Soupçonné d'avoir grugé plusieurs familles romandes en utilisant l'image de Coop, un homme a été condamné.

Le Tribunal pénal de la Sarine.

Le Tribunal pénal de la Sarine.

Keystone

Le vendeur immobilier qui était soupçonné d'avoir grugé plusieurs familles romandes en utilisant l'image de Coop est finalement acquitté des chefs d'accusation d'escroquerie et de gestion fautive. Mais il écope de 18 mois de prison avec sursis et d'une peine pécuniaire.

Celle-ci se monte à 60 jours-amende à 10 francs par jour, également avec sursis. Le Tribunal pénal de la Sarine a reconnu le prévenu coupable d'abus de confiance, de concurrence déloyale et de violation du droit à la marque. Mais les juges ont écarté l'escroquerie. Selon eux, cet homme n'a pas cherché à gruger ses clients, il comptait vraiment remplir son contrat.

Le prévenu et son avocat, qui demandaient l'acquittement total, ont indiqué qu'ils allaient probablement faire appel. Quant à la procureure Alessia Chocomeli-Lisibach, qui avait requis trois ans de prison dont un an ferme, elle compte étudier les détails du jugement.

Frais et retards

Cet ingénieur fribourgeois proche de la soixantaine travaillait en 2010 comme vendeur indépendant pour le constructeur autrichien Elk. L'entreprise voulait commercialiser des maisons en Suisse, en partenariat avec Coop pour les tâches de marketing et de publicité.

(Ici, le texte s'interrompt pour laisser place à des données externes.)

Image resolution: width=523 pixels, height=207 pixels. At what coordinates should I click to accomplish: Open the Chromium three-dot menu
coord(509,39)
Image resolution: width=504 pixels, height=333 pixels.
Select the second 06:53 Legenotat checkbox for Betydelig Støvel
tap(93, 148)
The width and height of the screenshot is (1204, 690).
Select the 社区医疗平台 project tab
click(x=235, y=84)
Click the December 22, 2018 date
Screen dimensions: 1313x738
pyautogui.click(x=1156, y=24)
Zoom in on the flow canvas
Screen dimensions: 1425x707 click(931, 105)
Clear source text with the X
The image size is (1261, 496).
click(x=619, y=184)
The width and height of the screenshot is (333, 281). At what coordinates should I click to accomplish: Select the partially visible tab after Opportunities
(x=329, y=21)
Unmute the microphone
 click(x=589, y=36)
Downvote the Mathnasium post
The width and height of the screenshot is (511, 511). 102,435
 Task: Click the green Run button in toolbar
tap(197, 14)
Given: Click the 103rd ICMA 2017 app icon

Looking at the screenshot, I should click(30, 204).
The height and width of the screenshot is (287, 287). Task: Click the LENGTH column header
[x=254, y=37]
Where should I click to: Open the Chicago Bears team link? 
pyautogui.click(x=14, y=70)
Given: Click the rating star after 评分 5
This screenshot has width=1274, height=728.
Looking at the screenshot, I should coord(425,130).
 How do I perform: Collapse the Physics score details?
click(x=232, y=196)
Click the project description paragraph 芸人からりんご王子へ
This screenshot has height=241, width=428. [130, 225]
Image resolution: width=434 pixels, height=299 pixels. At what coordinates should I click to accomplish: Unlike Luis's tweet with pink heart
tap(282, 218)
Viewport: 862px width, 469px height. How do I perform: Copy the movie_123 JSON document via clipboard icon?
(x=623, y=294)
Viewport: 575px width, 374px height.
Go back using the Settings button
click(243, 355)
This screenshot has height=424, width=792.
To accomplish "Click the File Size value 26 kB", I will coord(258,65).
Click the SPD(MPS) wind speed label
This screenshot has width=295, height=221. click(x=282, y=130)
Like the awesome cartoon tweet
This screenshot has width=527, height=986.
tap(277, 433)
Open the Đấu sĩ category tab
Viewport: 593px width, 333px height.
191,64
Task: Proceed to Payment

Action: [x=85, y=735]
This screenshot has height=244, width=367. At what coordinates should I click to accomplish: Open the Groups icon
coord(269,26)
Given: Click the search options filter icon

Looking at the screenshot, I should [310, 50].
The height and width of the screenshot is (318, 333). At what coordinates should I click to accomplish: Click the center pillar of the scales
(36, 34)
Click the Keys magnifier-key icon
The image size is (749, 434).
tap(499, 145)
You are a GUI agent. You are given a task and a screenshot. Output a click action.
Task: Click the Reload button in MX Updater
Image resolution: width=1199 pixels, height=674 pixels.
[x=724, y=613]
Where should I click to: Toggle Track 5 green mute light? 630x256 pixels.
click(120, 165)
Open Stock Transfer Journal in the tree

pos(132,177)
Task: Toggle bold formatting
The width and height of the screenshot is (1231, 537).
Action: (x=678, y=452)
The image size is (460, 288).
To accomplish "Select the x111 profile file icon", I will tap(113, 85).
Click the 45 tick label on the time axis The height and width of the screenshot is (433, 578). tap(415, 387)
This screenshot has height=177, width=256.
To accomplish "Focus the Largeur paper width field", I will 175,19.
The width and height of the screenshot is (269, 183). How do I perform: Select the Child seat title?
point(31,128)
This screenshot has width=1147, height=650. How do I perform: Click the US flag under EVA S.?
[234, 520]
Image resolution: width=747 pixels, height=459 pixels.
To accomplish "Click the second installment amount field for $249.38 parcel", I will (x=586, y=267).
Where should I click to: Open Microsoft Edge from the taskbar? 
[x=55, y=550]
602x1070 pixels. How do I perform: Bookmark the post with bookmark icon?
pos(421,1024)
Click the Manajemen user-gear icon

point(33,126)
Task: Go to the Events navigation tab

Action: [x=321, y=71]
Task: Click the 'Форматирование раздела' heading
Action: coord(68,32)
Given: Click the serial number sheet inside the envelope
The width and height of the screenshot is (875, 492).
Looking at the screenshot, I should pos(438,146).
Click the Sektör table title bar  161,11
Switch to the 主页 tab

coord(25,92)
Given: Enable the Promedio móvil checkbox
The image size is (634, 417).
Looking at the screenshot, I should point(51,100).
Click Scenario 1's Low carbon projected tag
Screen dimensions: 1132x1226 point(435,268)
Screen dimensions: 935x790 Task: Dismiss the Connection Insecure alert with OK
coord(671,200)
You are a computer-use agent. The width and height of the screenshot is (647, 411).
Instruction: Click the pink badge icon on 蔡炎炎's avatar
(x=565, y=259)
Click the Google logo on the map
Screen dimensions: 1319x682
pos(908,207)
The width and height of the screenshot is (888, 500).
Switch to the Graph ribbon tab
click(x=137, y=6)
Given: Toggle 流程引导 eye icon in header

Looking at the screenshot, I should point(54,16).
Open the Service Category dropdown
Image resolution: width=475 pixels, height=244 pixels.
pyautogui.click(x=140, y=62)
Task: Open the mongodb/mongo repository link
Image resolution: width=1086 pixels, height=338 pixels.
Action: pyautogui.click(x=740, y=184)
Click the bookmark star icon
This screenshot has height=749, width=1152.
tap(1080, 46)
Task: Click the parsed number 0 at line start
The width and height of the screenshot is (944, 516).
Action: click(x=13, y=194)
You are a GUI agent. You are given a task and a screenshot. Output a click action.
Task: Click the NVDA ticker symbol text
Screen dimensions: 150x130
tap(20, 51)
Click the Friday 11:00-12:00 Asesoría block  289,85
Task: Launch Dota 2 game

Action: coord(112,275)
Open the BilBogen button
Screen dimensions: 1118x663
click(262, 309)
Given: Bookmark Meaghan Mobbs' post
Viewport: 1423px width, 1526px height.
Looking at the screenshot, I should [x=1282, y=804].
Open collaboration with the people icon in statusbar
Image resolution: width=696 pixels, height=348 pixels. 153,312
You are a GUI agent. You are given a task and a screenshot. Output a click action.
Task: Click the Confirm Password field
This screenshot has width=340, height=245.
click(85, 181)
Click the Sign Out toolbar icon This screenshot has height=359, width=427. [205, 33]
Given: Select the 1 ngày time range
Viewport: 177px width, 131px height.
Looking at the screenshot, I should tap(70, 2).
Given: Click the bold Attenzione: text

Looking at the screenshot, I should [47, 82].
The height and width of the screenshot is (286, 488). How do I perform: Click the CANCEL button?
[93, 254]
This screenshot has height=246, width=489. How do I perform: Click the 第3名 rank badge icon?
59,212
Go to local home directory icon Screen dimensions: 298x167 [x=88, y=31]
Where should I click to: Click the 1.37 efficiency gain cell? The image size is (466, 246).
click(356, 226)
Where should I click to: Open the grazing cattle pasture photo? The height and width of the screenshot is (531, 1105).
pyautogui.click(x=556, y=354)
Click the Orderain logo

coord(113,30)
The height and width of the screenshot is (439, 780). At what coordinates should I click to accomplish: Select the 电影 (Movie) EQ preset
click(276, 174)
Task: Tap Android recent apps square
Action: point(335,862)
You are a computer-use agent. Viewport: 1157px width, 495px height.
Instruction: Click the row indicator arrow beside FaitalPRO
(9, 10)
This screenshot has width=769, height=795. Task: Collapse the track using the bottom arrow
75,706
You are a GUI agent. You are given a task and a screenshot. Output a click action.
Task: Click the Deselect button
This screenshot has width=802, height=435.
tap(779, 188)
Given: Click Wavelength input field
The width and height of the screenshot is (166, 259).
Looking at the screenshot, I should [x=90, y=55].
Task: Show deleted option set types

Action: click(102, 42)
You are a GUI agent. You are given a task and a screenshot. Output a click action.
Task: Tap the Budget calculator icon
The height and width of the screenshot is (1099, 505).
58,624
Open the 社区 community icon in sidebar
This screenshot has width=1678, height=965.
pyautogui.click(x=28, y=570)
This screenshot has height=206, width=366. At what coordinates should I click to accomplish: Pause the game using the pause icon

Le Fribourgeois vendait ainsi des maisons préfabriquées certifiées Minergie, à partir de 300'000 francs. Mais pour une dizaine de personnes, le rêve a tourné au cauchemar: des retards de construction, et des coûts grossissant bien au-delà des devis. Plusieurs acheteurs se sont retournés contre le vendeur et lui ont réclamé des indemnités.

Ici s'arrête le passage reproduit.